(DESCRIPTION OF THE TASK):
Copy, from the listing, every line in which the string "computer" is present.

━━━━━━━━━━━━━━━━

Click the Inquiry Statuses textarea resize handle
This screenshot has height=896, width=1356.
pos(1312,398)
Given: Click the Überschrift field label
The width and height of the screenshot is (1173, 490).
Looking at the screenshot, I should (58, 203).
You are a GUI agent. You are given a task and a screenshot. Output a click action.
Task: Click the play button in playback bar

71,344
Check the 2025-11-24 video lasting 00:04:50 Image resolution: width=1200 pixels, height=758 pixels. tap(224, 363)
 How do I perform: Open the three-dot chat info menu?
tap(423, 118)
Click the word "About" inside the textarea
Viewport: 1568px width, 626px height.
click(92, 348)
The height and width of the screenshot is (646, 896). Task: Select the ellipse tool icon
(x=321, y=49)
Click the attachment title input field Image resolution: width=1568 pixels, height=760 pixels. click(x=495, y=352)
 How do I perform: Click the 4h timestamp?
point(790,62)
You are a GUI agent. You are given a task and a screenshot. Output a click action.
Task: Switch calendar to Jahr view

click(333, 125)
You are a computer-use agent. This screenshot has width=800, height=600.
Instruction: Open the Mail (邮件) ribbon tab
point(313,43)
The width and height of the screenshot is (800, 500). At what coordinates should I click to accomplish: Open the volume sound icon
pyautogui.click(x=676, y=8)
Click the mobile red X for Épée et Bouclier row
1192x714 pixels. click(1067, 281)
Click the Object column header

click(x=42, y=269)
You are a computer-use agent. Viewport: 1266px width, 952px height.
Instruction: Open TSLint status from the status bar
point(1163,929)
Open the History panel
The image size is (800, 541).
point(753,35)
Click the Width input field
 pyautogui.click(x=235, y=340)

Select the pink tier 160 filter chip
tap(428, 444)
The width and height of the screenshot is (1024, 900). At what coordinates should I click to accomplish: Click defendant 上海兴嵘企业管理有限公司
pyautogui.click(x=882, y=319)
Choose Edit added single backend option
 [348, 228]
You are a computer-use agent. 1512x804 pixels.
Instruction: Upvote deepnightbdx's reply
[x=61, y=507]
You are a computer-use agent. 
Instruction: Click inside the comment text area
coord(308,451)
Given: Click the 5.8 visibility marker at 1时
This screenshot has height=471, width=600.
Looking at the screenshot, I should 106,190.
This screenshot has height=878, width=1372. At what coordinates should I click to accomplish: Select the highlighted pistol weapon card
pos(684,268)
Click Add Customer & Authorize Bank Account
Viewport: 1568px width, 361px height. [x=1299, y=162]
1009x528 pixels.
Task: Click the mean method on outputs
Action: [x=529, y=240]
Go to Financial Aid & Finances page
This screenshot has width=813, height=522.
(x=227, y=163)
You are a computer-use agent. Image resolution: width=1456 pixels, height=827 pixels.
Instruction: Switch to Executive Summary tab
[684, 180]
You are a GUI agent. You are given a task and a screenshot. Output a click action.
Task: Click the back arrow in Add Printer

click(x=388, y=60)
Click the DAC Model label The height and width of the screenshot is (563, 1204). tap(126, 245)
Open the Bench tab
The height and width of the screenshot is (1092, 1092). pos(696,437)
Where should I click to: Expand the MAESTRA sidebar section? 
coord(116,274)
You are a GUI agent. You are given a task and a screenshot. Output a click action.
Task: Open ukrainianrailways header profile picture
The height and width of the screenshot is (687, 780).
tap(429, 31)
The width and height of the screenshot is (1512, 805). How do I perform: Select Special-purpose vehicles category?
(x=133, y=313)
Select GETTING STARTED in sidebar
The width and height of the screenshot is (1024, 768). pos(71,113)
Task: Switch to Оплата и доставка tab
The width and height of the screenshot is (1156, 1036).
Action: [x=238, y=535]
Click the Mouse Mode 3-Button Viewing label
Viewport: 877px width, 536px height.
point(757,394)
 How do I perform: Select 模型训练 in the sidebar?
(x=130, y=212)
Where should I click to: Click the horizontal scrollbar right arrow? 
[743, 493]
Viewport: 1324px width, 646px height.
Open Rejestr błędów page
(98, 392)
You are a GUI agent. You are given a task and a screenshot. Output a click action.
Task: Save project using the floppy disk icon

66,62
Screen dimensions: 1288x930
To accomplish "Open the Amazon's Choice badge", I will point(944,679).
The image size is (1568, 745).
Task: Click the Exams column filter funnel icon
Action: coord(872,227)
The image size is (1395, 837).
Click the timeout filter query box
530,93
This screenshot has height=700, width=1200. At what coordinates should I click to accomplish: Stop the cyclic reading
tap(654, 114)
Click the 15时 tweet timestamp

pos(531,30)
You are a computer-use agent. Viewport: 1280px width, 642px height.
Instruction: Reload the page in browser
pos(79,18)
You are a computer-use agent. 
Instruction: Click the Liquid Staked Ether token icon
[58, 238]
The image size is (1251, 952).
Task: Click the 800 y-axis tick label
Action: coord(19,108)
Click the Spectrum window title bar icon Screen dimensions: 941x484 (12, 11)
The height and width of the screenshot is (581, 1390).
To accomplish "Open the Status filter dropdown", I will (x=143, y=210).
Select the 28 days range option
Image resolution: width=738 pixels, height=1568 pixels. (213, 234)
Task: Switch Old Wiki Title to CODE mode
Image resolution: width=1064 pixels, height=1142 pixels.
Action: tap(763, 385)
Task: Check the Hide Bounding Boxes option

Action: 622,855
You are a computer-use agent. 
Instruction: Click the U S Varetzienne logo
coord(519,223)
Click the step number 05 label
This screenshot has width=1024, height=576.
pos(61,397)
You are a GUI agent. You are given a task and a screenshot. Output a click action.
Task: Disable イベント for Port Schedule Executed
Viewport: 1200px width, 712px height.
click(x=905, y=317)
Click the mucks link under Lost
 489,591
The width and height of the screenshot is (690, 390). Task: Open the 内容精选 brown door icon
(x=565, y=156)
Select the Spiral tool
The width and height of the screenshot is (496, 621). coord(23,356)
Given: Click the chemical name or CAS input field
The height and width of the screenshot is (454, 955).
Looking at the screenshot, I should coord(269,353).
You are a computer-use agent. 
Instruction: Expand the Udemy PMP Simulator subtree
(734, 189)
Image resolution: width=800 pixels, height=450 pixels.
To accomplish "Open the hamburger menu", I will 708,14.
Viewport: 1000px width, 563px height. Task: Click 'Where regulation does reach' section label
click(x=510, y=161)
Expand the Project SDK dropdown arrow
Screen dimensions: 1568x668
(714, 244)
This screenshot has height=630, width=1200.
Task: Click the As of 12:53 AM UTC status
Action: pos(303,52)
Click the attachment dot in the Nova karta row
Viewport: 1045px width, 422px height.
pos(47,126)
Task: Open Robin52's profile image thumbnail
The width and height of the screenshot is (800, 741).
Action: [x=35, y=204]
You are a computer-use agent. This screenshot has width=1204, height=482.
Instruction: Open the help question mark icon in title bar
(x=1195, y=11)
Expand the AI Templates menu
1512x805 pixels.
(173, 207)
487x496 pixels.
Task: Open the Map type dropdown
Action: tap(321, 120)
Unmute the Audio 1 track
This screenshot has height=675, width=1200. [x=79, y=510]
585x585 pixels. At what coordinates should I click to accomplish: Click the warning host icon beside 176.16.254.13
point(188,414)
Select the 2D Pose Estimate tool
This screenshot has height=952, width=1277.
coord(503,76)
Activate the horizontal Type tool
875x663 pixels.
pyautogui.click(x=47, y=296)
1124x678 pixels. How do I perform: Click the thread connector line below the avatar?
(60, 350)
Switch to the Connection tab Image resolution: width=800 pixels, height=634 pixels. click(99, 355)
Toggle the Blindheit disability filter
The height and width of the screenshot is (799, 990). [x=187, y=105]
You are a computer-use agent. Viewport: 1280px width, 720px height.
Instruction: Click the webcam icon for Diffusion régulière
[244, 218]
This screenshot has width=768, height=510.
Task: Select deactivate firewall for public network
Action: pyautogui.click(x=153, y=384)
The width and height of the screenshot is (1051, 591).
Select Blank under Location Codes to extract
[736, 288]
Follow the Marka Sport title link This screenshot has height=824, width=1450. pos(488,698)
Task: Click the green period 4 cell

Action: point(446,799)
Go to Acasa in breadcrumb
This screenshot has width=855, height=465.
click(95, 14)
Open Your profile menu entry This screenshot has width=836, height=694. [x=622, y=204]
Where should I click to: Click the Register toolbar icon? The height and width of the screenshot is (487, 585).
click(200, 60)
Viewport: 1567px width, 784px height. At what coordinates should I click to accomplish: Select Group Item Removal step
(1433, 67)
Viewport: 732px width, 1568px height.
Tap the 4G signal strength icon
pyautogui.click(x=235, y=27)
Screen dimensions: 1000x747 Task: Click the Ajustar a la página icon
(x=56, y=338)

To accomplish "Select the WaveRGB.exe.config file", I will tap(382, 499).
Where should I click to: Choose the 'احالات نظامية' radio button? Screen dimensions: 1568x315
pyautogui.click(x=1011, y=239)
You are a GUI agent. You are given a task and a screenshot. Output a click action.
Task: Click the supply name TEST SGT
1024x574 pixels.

━━━━━━━━━━━━━━━━

(RESULT):
You are a computer-use agent. This screenshot has width=800, height=600.
You are a computer-use agent. Viewport: 1266px width, 952px height.
You are a computer-use agent. 1512x804 pixels.
You are a computer-use agent. 
You are a computer-use agent. Image resolution: width=1456 pixels, height=827 pixels.
You are a computer-use agent. Viewport: 1280px width, 642px height.
You are a computer-use agent. 
You are a computer-use agent. 
You are a computer-use agent. 
You are a computer-use agent. This screenshot has width=1204, height=482.
You are a computer-use agent. Viewport: 1280px width, 720px height.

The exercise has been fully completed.